# Text Processing and Question-Answering Workflow

This notebook outlines the process of loading a PDF, splitting its content, generating embeddings, building a FAISS index, and configuring a local language model for question-answering.

---

## Steps

### 1. Load and Split Text Data
- A PDF document is loaded using the `PyPDFLoader` from LangChain.
- The content is split into pages.

### 2. Process Text into Fragments
- The text is divided into smaller chunks using `RecursiveCharacterTextSplitter`.
- This ensures each chunk has a manageable size (e.g., 1000 characters) with an overlap for context preservation.
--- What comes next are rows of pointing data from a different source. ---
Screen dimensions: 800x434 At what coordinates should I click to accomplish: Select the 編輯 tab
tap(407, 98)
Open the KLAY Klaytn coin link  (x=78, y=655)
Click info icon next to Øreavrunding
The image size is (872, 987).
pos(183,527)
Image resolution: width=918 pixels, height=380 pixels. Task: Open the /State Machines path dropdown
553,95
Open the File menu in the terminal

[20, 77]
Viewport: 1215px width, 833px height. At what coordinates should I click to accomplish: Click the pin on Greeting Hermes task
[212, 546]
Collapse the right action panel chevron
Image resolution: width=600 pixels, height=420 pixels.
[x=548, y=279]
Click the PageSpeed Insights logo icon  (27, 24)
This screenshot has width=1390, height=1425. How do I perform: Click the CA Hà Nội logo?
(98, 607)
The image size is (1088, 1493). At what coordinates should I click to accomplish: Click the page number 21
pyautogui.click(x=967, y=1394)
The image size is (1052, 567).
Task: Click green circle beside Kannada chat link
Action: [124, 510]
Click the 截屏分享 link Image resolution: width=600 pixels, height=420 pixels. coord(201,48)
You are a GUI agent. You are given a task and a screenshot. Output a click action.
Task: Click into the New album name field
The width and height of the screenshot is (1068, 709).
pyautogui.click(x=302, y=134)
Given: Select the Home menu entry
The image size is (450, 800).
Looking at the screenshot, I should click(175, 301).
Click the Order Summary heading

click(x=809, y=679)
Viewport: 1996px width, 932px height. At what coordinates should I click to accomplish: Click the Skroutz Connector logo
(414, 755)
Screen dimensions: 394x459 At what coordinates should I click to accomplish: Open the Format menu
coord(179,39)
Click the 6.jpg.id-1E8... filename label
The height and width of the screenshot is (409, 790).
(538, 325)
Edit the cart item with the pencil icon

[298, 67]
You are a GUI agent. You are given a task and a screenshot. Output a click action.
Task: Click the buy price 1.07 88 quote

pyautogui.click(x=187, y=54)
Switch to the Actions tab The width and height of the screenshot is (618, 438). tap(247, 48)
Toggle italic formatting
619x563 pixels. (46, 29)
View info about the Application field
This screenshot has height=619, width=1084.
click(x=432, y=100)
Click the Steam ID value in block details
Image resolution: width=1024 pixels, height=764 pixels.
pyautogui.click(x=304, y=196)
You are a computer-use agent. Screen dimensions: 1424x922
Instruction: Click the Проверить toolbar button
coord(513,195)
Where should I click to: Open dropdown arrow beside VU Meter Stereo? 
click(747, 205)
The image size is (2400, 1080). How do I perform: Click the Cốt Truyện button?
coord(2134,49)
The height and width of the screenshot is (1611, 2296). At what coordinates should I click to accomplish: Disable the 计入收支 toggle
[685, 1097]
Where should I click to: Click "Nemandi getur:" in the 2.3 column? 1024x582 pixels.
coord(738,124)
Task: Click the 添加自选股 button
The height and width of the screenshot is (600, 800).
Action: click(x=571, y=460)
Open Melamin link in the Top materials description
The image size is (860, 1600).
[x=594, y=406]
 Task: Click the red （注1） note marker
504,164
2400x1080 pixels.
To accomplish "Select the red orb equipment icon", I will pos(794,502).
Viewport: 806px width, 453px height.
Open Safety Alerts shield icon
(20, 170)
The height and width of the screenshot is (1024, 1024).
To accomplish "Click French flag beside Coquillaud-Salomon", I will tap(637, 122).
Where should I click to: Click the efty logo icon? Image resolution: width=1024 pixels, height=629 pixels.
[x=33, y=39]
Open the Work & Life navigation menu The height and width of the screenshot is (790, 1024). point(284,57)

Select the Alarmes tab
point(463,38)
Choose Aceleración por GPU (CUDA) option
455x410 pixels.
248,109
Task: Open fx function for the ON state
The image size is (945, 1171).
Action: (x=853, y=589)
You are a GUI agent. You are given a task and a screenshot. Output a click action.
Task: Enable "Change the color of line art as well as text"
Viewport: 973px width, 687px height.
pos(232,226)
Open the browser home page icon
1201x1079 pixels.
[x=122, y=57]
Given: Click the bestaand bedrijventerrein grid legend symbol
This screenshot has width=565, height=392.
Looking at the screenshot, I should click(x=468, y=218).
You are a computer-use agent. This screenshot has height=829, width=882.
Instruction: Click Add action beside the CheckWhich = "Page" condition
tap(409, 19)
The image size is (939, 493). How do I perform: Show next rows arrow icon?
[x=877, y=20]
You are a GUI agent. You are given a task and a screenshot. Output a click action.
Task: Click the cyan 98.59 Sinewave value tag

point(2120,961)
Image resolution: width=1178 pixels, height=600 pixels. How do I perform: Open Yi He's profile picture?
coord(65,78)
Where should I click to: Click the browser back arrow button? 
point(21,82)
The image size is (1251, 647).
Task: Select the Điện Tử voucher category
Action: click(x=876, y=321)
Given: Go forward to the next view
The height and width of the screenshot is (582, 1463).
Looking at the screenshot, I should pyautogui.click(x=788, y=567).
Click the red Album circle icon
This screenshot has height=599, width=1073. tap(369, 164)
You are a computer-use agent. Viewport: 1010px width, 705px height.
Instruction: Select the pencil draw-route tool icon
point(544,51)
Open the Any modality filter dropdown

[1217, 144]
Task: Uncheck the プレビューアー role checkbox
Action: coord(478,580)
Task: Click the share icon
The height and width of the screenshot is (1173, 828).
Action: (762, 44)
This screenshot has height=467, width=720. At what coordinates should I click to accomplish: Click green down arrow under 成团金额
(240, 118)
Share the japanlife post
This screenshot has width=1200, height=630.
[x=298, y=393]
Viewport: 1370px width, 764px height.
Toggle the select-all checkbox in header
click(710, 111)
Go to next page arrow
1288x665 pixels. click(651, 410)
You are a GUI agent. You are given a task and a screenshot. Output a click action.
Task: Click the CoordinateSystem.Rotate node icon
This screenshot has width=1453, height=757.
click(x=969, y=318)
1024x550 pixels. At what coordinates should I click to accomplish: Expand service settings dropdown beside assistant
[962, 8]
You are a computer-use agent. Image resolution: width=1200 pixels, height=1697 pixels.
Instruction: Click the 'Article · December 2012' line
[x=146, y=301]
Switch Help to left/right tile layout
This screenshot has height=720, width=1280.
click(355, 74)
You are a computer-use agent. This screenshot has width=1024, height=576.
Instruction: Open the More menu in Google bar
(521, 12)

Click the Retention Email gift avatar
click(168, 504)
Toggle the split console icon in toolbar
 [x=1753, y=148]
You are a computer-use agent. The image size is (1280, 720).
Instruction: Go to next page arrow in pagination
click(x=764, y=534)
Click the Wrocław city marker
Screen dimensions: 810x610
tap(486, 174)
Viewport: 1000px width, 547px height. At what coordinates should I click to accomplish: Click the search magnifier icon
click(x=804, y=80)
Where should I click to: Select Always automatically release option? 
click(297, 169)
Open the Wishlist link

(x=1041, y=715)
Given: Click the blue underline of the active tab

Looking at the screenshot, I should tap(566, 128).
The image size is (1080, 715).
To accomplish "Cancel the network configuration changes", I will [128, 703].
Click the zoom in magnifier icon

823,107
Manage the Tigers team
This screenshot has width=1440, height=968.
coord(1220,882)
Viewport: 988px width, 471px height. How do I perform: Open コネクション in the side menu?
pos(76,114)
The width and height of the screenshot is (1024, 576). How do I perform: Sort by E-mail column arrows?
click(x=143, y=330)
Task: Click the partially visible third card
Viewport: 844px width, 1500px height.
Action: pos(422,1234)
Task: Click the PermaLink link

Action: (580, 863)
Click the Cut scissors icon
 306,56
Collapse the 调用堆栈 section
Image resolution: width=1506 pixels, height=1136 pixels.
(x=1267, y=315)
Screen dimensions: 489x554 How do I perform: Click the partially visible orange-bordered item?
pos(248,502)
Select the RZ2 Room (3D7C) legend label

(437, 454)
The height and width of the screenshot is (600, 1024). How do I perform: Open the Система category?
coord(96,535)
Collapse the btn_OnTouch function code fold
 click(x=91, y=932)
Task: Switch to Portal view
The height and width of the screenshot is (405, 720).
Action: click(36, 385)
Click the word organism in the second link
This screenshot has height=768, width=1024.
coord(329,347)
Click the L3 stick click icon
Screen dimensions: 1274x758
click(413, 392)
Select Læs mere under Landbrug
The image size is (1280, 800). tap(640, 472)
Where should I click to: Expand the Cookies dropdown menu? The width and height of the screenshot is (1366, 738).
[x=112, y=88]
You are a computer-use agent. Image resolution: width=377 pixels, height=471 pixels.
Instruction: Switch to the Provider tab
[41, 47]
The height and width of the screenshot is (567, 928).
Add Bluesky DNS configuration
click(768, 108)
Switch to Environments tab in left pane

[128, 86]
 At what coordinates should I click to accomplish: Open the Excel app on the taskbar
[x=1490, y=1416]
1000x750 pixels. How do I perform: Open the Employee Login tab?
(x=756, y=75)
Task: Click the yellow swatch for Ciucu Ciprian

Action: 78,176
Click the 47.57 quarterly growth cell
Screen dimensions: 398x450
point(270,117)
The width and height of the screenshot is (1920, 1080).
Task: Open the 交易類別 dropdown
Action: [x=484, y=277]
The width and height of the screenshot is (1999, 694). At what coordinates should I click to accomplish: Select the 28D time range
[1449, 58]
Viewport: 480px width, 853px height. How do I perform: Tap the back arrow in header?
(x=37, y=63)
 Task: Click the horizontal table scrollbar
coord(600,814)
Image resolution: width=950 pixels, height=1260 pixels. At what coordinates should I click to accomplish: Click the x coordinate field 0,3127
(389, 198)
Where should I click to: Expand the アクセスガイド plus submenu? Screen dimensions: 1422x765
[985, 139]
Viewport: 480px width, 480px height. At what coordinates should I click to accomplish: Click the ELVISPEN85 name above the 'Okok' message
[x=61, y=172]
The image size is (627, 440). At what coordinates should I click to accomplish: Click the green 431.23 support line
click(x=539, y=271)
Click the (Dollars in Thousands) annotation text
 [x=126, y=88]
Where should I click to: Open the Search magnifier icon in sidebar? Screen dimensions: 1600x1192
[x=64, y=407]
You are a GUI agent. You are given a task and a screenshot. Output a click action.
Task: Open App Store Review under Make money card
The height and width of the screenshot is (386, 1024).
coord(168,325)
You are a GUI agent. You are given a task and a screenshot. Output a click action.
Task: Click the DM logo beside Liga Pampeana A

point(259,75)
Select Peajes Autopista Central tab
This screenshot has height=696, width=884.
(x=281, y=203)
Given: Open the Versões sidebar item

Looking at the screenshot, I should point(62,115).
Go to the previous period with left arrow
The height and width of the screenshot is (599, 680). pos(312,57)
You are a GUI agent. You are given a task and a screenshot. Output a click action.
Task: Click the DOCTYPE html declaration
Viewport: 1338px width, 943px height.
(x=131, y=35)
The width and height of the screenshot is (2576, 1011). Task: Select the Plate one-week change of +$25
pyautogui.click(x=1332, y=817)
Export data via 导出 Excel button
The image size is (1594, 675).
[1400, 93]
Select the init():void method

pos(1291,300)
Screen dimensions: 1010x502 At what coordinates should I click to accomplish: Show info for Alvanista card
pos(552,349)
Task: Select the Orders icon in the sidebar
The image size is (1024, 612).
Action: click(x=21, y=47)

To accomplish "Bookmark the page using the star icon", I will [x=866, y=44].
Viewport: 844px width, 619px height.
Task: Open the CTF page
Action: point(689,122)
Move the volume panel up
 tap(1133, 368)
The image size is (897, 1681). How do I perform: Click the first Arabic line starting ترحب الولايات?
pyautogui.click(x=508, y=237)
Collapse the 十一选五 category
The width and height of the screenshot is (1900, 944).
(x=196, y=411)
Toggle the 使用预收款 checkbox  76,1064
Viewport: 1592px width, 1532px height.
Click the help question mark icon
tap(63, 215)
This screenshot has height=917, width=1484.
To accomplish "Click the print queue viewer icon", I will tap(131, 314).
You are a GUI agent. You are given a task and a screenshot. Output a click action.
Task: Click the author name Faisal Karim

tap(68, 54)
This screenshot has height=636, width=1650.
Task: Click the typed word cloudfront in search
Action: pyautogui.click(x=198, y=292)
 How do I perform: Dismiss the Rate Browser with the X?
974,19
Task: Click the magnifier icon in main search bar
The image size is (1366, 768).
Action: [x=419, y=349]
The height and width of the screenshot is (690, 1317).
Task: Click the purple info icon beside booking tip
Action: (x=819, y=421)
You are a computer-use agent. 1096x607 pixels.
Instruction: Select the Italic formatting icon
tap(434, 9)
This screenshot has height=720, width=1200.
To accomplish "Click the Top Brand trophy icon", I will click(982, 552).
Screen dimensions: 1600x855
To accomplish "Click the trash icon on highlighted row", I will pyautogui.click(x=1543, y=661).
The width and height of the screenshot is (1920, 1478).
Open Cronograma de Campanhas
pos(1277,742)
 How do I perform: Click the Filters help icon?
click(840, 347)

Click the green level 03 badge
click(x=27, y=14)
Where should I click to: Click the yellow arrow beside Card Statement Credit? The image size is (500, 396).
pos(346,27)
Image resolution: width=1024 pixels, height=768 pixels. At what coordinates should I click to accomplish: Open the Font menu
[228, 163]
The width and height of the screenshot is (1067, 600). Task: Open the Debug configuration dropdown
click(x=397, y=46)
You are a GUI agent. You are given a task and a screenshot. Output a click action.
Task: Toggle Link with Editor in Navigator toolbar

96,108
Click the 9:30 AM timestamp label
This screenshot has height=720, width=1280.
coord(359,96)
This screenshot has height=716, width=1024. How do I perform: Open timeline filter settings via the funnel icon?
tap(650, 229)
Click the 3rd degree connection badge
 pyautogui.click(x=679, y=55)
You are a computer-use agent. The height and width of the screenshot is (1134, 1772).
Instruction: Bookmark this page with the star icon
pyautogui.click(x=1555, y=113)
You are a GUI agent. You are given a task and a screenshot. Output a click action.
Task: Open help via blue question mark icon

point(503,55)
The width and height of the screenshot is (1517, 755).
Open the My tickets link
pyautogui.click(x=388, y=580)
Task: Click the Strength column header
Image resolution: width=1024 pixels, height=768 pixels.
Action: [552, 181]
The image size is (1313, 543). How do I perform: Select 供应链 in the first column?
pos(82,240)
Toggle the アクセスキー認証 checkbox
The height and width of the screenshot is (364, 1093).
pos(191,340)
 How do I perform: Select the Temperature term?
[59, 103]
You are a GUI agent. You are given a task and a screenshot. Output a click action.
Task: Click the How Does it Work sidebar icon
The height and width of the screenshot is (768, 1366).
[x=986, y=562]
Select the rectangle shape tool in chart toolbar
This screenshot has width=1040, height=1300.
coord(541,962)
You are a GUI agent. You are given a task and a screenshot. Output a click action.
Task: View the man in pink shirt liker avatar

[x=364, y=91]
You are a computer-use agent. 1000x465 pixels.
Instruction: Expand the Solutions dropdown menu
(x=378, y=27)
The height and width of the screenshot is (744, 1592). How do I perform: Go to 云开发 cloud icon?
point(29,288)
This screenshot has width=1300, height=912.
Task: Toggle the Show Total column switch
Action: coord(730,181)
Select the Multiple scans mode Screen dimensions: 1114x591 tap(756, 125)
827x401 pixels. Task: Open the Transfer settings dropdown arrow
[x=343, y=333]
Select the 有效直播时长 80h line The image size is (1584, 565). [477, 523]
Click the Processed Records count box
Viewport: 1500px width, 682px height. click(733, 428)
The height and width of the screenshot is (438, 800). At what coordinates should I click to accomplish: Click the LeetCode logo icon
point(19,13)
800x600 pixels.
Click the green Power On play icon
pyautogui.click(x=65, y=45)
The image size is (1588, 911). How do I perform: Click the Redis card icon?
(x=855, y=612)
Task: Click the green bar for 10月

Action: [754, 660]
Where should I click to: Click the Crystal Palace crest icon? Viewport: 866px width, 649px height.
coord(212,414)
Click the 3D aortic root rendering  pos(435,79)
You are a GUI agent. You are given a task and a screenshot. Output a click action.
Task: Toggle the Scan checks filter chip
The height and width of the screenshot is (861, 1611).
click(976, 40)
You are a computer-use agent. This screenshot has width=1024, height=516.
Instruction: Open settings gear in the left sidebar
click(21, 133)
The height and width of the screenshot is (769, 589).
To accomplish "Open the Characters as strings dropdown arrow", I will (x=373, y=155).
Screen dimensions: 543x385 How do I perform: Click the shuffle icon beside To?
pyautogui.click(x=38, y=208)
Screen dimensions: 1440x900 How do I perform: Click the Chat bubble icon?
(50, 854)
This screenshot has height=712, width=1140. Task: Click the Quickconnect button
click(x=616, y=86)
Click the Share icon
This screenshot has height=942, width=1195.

### 3. Convert Chunks into Document Objects
- Each text chunk is encapsulated as a `Document` object for further processing.

### 4. Generate Embeddings
- Embeddings for the text chunks are generated using the `sentence-transformers/all-MiniLM-L6-v2` model.
- These embeddings are vector representations of the text, useful for similarity search.

### 5. Build a FAISS Index
- A FAISS index is created from the document embeddings, enabling efficient similarity-based retrieval.
- The index is saved locally for reuse.

### 6. Configure a Retriever
- The FAISS index is converted into a retriever.
- This retriever is configured to return the top 5 most similar results based on a query.

### 7. Load and Configure a Local Language Model
- The `google/flan-t5-large` model is downloaded and loaded onto a GPU (if available).
- A `text2text-generation` pipeline is set up with constraints on input and output lengths.

### 8. Create a Question-Answering Chain
- A `RetrievalQA` chain is built, combining the retriever and the local language model.
- This chain retrieves relevant documents and generates answers based on the query.

### 9. Test with a Query
- A sample question (e.g., "How can I create a function in Python?") is passed to the QA chain.
- The chain retrieves relevant information and generates a well-formatted answer.

---

## Outputs
- Number of pages loaded from the PDF.
- Number of text fragments generated.
- Confirmation of successful index creation and retrieval configuration.
- A clean, formatted response to the test query.

---

This workflow demonstrates how to integrate LangChain components and Hugging Face models to create a functional text-processing and question-answering system.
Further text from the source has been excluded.